First find the line with "The width and height of the screenshot is (386, 236)." in the entries below, then set down exactly every line through the line with "Given: Select the Elapsed Time value 22543", that line included.

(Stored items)
◇ ◇ ◇

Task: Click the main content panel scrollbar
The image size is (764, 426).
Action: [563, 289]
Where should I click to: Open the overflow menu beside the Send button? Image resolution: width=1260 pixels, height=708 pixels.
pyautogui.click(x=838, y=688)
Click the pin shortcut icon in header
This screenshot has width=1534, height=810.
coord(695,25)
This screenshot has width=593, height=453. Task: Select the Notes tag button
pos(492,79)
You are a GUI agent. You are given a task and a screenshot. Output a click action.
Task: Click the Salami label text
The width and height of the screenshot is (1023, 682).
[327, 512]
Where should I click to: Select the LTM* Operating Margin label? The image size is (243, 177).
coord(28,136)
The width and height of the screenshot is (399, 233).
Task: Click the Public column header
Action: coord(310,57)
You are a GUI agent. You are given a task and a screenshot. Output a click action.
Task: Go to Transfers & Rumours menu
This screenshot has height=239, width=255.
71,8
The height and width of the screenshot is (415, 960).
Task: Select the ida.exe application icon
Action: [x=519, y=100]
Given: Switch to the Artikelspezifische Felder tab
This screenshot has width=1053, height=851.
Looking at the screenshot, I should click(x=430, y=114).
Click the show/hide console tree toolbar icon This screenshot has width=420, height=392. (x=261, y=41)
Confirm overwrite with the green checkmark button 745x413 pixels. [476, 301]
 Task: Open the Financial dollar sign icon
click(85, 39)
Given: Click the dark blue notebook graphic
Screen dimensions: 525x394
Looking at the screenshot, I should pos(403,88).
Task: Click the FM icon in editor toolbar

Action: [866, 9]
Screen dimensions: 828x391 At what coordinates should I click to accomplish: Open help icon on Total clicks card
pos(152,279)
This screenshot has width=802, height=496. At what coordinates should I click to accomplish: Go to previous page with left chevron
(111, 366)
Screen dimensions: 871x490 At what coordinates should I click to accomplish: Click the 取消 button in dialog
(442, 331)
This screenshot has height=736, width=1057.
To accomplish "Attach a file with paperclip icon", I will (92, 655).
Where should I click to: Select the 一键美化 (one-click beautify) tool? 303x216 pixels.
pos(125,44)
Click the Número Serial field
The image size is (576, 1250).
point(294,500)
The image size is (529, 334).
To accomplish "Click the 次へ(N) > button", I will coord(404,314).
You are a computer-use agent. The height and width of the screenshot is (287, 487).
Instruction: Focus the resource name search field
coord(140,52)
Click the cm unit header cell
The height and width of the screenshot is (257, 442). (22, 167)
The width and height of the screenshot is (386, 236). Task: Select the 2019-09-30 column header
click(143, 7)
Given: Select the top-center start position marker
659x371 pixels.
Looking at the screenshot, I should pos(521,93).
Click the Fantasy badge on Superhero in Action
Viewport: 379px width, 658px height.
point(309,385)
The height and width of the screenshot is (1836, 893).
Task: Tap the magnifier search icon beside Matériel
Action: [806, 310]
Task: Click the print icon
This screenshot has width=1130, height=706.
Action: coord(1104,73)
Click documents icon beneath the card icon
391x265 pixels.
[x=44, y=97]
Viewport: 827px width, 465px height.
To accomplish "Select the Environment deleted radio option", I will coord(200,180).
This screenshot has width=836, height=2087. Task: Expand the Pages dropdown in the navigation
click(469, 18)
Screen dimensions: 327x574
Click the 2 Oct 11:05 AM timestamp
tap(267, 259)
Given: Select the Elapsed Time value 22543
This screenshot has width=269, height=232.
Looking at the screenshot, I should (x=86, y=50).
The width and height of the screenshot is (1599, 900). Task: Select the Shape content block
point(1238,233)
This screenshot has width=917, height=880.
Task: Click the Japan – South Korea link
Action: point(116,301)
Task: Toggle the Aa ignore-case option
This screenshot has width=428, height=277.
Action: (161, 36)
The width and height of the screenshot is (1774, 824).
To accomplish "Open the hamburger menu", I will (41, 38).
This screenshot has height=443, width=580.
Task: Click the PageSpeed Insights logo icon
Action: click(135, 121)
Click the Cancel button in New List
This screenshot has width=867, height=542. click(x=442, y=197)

◇ ◇ ◇

EXERCISE ANSWER.
The width and height of the screenshot is (386, 236). Task: Select the 2019-09-30 column header
click(143, 7)
Given: Select the top-center start position marker
659x371 pixels.
Looking at the screenshot, I should pos(521,93).
Click the Fantasy badge on Superhero in Action
Viewport: 379px width, 658px height.
point(309,385)
The height and width of the screenshot is (1836, 893).
Task: Tap the magnifier search icon beside Matériel
Action: [806, 310]
Task: Click the print icon
This screenshot has width=1130, height=706.
Action: coord(1104,73)
Click documents icon beneath the card icon
391x265 pixels.
[x=44, y=97]
Viewport: 827px width, 465px height.
To accomplish "Select the Environment deleted radio option", I will coord(200,180).
This screenshot has width=836, height=2087. Task: Expand the Pages dropdown in the navigation
click(469, 18)
Screen dimensions: 327x574
Click the 2 Oct 11:05 AM timestamp
tap(267, 259)
Given: Select the Elapsed Time value 22543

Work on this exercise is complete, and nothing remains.